ELIZABETH COHEN, CNN SENIOR MEDICAL CORRESPONDENT: I certainly hope so because they've actually put it together into this nice rubric that really makes sense, Abby. These are things actually that should have been done. We hope they were done all along. It's things like encouraging people to get vaccinating -- vaccinated, rather having more vaccination sites at schools, or, for example, getting COVID treatments to the patients who need it. These, again, are things that should have been done all along. Let's hope the California is really going to make all of this happen. Let's hope that other states make this happen. I think some ways this pandemic, endemic thing, it's not really important what we call it, what's important is that we take the right steps.

PHILLIP: And public health officials have a definition for endemic but people are still moving forward, I would ask you about this Omicron sub variant that people are talking about. How worried should we be about yet another variant popping up on the scene? COHEN: I feel like just hearing that question, I'm probably like the least popular person on television today, because we're talking about another variant. So this one's called BA.2, it is actually a sub variant of the Omicron variant. Let's take a look at what we know about it. So what we know so far is that it's actually even more communicable than Omicron, which seems impossible, but it really is. It's been found in 74 countries and in 47 U.S. states, it's become dominant. It's become the predominant variants in 10 countries, most of them in Asia.

So that sounds really scary. But here's what we don't know. We don't know that it's any more severe. If it's not any more severe than Omicron, it might not be that big of a deal. Here's another thing that we know that makes -- can make us feel better. If we take a look at the week of February 5th, this new BA strain, it was 3.9 percent of cases in the United States. The week before, it was 1.6 percent of cases.

[12:55:11]

That's a pretty slow increase. Omicron at that stage was going gangbusters. It was growing much more quickly. This is kind of like puttering around, there's this chance this thing could just kind of like fizzle out.

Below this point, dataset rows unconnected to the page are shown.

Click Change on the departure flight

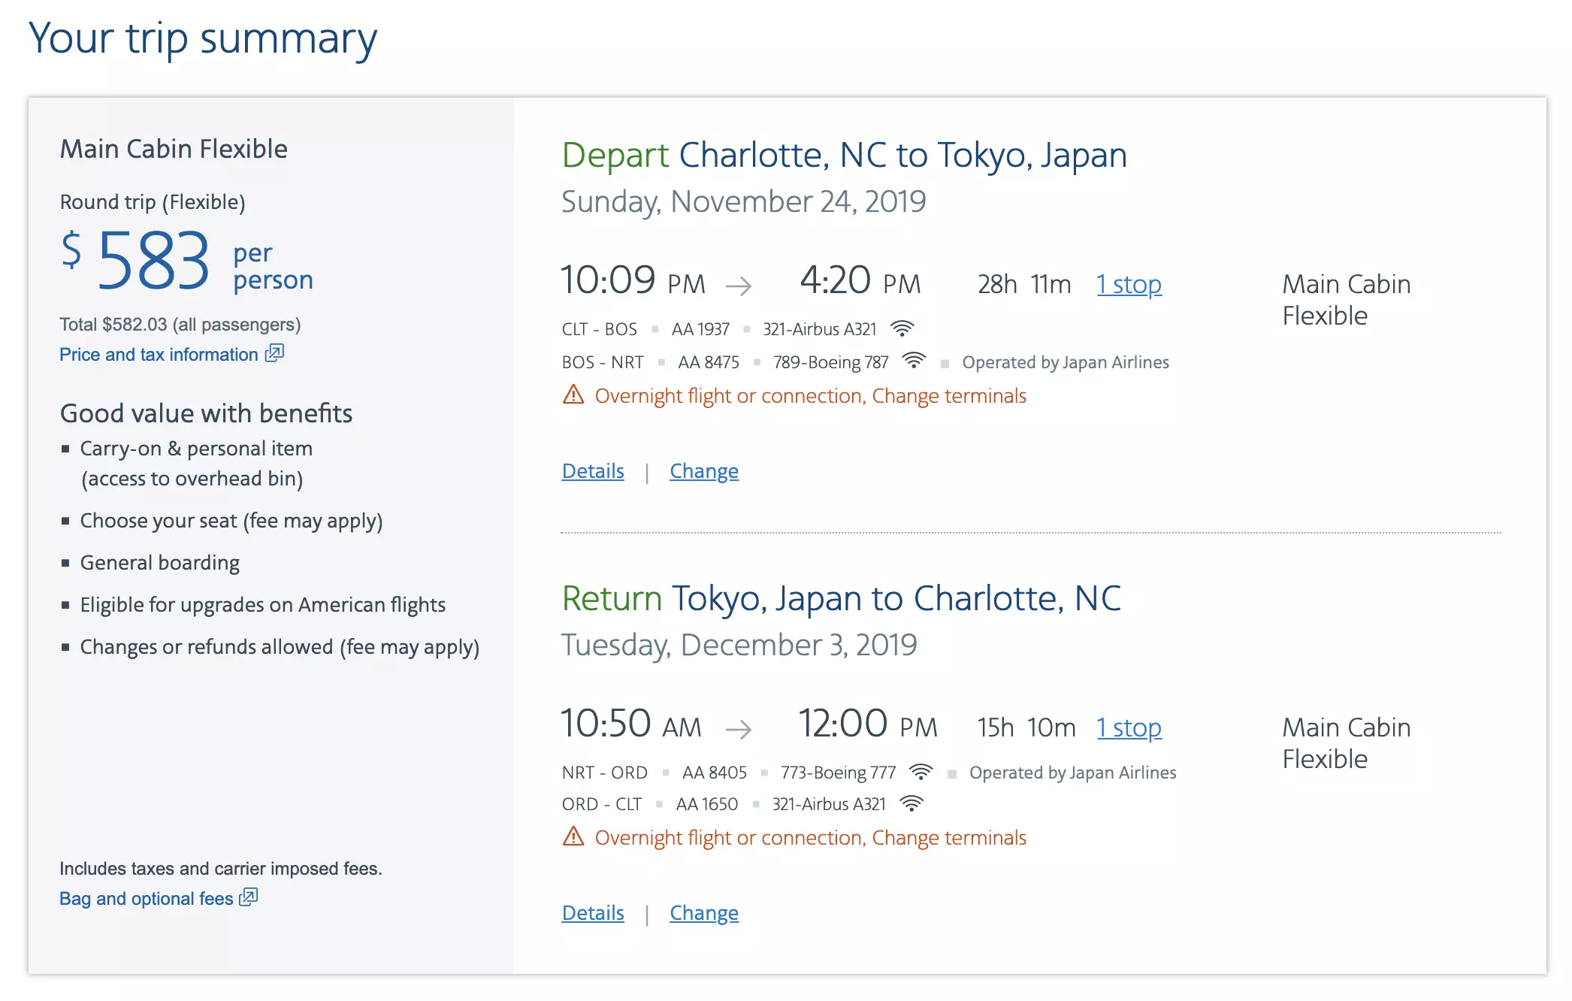703,470
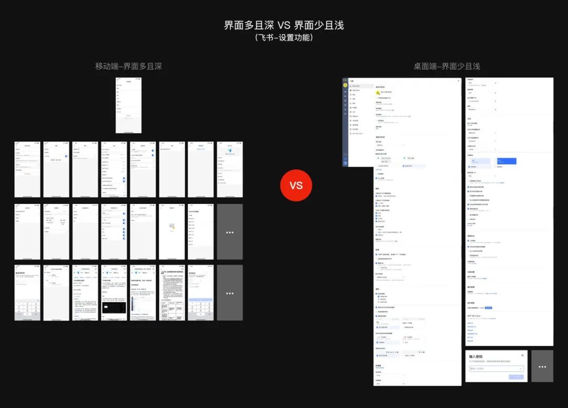568x408 pixels.
Task: Open the 显示语言 display language dropdown
Action: click(x=390, y=145)
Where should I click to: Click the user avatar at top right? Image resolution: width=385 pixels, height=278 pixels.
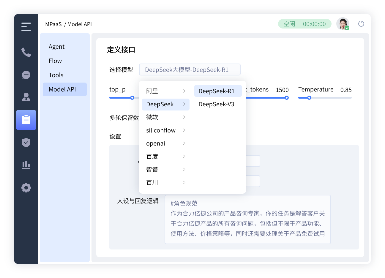tap(343, 24)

PHILLIP: And of course, a large portion of the country may have gotten infected by Omicron. And we don't know yet, right, how that factors in.

COHEN: Right. We don't know if that will give people immunity to this one because actually this new Omicron, it's pretty different than the original Omicron. It's unclear how much immunity it will give.

PHILLIP: Well, thanks for being with us, Elizabeth.

COHEN: My pleasure. Thanks Abby.

PHILLIP: We love having you here.

And thanks for joining us for Inside Politics today. Ana Cabrera picks up our coverage right after this break.